# Input rows
[Start]

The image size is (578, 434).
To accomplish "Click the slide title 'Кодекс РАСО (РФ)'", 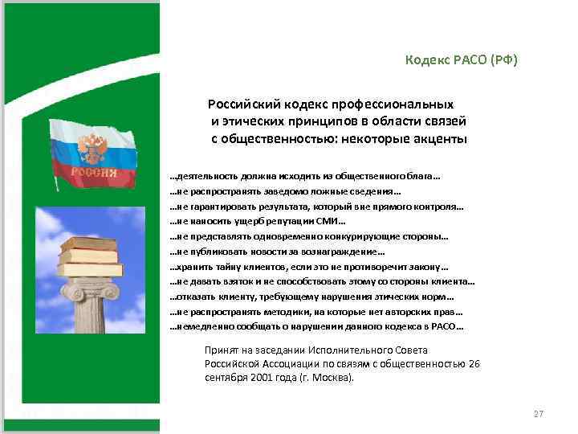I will [462, 61].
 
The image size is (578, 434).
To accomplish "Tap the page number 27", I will [539, 414].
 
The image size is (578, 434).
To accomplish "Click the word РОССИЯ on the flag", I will [93, 172].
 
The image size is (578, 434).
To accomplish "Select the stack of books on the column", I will [91, 256].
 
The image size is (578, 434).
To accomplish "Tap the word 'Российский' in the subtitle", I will [244, 104].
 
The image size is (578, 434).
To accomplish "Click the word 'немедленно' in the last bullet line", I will [201, 327].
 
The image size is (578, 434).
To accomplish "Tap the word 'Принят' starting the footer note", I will [222, 350].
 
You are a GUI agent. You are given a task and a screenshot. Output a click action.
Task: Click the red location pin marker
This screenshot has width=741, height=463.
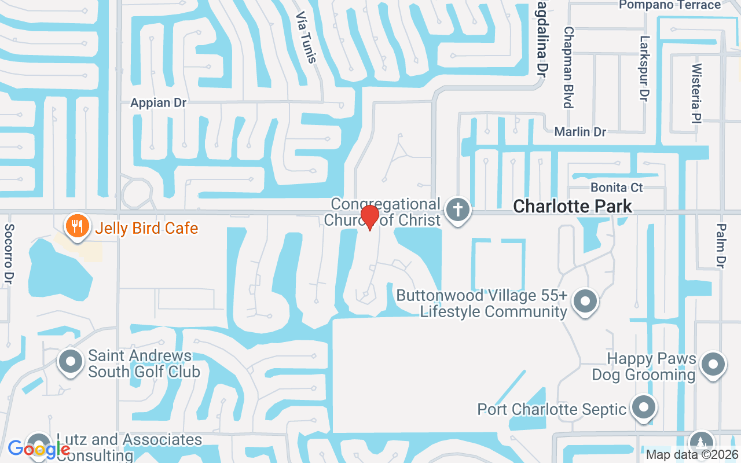click(369, 217)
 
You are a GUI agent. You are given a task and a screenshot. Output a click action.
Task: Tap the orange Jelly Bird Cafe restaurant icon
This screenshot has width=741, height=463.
click(76, 226)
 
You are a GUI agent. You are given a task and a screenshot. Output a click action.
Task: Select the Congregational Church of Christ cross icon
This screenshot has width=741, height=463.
click(458, 210)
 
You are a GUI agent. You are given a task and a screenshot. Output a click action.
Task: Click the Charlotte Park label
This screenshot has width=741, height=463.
click(572, 206)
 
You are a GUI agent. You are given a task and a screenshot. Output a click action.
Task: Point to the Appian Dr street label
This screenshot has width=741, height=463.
click(158, 103)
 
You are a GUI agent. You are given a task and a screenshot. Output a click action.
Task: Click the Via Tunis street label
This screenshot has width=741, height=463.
click(306, 38)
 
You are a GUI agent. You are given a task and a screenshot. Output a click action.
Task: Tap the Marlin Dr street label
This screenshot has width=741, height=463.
click(580, 132)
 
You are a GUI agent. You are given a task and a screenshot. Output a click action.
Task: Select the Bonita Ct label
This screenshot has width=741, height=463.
click(617, 188)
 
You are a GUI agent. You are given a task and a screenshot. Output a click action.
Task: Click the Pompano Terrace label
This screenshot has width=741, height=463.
click(670, 5)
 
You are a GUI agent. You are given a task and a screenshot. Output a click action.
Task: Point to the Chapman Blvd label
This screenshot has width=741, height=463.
click(568, 67)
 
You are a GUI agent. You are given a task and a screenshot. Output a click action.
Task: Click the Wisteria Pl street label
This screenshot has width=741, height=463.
click(696, 93)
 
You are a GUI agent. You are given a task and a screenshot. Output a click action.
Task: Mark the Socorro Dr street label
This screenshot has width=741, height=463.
click(10, 253)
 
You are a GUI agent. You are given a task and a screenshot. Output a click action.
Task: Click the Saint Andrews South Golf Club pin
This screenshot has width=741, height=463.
click(71, 362)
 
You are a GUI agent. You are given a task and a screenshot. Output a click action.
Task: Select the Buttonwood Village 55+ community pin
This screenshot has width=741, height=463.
click(584, 302)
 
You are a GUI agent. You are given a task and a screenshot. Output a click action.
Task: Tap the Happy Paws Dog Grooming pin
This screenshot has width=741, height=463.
click(713, 365)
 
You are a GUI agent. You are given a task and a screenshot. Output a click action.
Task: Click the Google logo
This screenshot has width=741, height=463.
click(39, 449)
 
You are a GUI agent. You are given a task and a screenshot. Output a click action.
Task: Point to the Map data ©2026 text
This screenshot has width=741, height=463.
click(691, 454)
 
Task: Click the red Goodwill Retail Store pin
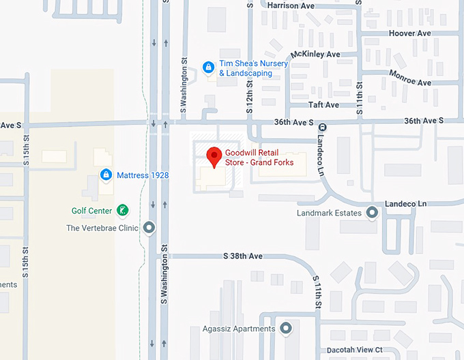(x=214, y=156)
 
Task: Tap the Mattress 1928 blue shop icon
(x=106, y=175)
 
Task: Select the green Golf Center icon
(x=121, y=210)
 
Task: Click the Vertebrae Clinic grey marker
(x=149, y=228)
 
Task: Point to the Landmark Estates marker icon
(x=372, y=213)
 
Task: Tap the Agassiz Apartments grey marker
(x=286, y=329)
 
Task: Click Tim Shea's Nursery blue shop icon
(x=209, y=68)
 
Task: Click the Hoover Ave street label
(x=409, y=33)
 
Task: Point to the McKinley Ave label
(x=315, y=54)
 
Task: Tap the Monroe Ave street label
(x=410, y=77)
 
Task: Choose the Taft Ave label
(x=323, y=105)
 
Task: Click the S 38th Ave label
(x=243, y=256)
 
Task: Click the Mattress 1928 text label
(x=143, y=175)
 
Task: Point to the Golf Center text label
(x=91, y=211)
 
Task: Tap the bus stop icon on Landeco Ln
(x=323, y=127)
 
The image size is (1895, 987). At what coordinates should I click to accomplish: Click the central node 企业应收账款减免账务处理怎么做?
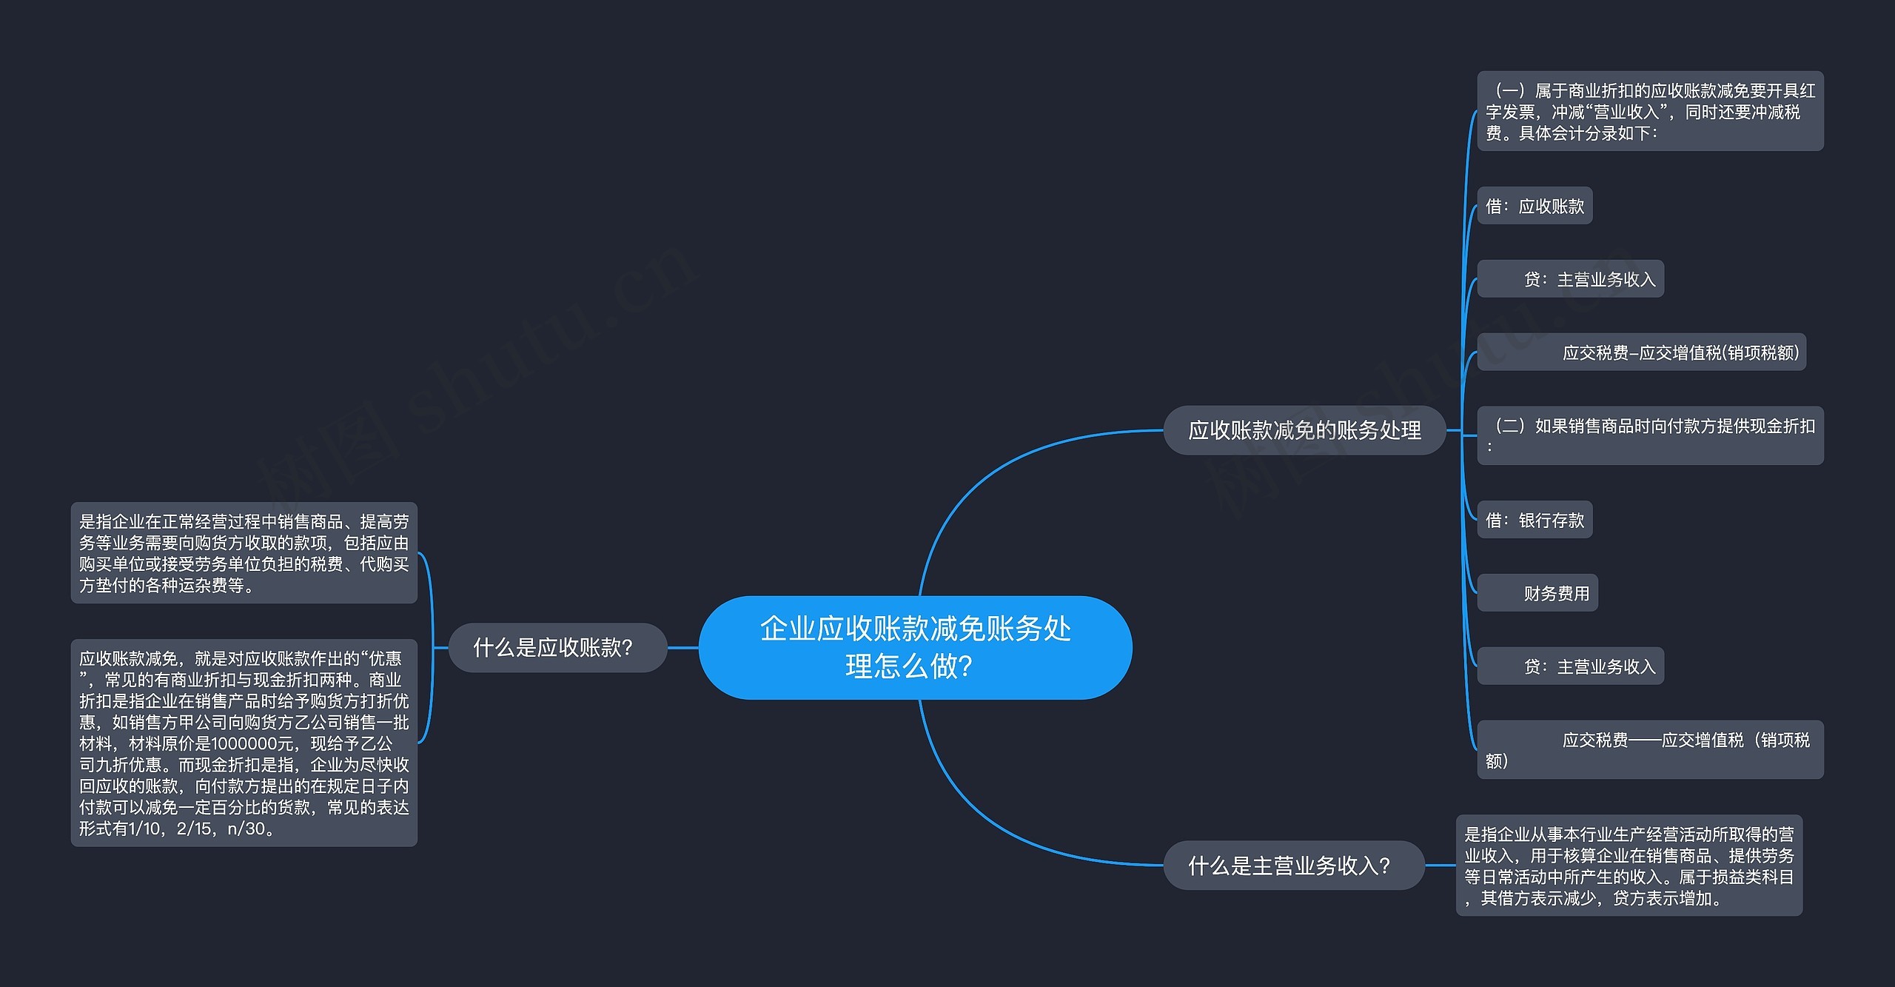click(x=915, y=647)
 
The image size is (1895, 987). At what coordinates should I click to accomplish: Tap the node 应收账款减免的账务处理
click(x=1304, y=430)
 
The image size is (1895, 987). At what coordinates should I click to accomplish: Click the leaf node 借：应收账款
click(x=1535, y=206)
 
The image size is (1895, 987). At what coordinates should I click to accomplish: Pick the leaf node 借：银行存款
click(x=1535, y=520)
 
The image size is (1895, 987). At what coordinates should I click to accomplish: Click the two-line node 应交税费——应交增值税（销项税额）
click(x=1650, y=749)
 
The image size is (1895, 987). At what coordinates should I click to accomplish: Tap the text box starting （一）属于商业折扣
click(x=1650, y=111)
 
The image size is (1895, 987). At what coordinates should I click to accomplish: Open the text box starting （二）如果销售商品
click(x=1650, y=435)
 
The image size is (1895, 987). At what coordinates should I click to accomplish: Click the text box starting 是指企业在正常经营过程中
click(x=244, y=553)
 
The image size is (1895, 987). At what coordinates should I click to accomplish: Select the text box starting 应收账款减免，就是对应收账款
click(x=244, y=743)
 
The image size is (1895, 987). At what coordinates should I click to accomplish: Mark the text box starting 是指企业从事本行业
click(x=1629, y=866)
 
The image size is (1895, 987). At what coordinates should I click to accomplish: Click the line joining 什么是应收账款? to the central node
click(x=683, y=648)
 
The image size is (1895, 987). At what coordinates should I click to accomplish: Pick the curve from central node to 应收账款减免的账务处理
click(x=985, y=474)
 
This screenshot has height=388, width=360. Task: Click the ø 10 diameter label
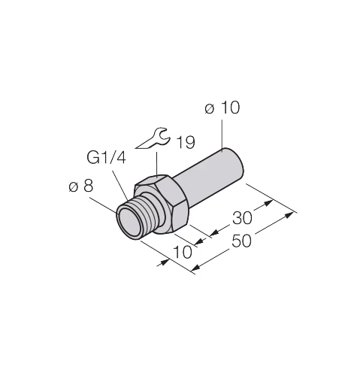[222, 108]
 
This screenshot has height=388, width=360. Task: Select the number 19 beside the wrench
[186, 142]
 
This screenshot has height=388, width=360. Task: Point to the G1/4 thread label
[106, 157]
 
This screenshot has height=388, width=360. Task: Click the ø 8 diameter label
[81, 186]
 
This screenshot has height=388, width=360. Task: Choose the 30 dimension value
[242, 218]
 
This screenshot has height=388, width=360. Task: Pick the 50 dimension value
[241, 241]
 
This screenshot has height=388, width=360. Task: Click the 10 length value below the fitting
[183, 252]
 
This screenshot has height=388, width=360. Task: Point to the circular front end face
[129, 223]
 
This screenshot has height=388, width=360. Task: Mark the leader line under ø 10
[222, 135]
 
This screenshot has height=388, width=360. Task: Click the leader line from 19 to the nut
[157, 165]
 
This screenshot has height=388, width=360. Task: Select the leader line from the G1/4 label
[120, 186]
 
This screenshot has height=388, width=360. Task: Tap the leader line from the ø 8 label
[103, 205]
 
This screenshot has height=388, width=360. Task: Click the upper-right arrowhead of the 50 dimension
[289, 215]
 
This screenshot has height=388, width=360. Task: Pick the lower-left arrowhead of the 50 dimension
[196, 268]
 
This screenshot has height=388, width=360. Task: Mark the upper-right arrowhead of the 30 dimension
[268, 203]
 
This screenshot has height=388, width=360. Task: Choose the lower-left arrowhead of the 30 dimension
[214, 233]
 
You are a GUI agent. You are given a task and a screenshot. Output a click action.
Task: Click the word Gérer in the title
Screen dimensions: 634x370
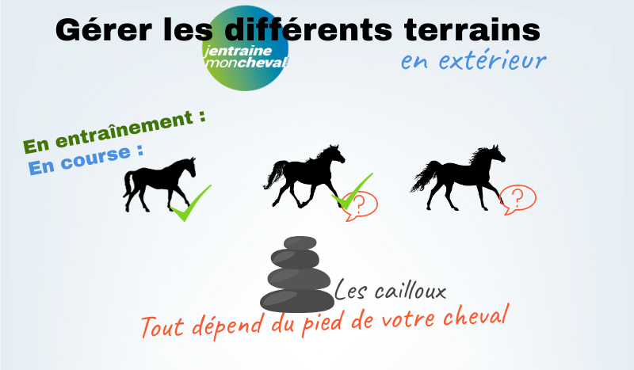tap(104, 30)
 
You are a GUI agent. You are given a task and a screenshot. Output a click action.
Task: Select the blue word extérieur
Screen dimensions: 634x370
tap(492, 61)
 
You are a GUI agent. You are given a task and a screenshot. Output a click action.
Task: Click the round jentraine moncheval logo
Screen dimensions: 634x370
tap(246, 48)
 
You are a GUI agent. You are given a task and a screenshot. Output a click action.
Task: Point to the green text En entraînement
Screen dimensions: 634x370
tap(114, 132)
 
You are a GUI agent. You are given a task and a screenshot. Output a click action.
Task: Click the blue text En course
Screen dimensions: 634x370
tap(86, 160)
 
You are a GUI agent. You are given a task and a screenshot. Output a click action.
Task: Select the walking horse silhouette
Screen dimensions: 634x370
tap(159, 185)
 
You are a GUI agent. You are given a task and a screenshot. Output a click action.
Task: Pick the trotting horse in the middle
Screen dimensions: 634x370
tap(304, 176)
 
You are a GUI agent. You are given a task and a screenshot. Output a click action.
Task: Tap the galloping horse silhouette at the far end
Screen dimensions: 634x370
tap(458, 178)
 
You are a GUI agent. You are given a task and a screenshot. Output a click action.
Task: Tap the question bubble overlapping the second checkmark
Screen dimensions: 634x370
tap(360, 206)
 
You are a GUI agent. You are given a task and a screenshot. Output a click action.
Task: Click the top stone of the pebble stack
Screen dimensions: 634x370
tap(300, 242)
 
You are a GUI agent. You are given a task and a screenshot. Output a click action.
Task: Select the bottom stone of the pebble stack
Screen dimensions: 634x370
tap(297, 301)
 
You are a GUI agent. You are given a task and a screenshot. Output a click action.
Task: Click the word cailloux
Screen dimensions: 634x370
tap(410, 290)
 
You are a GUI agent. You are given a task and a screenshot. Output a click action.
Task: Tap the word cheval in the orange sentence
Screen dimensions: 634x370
tap(476, 315)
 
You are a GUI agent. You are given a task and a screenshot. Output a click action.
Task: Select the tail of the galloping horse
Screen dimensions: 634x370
tap(426, 176)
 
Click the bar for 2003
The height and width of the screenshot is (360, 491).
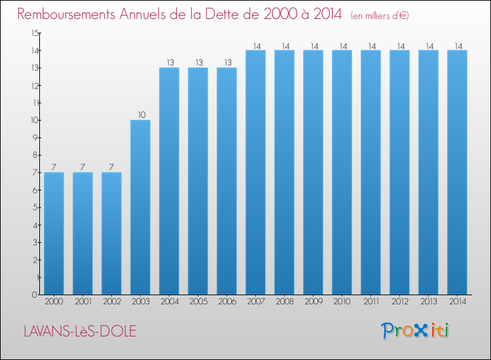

[End]

Rewrite the items from the line with "Task: Click the S 38th Ave label" to the line with "click(x=915, y=647)", task lines included, adding 125 to every coordinate in the answers. Leave the pictures out.

Task: Click the S 38th Ave label
(x=368, y=381)
 
Task: Click the Mattress 1928 text label
(x=268, y=300)
 
Task: Point to the Golf Center text label
(x=216, y=336)
 
Task: Tap the bus stop icon on Landeco Ln
(x=448, y=252)
 
The image size is (1895, 987). At what coordinates should I click to accomplish: Click the central node 企业应收账款减免账务处理怎么做?
click(x=1040, y=772)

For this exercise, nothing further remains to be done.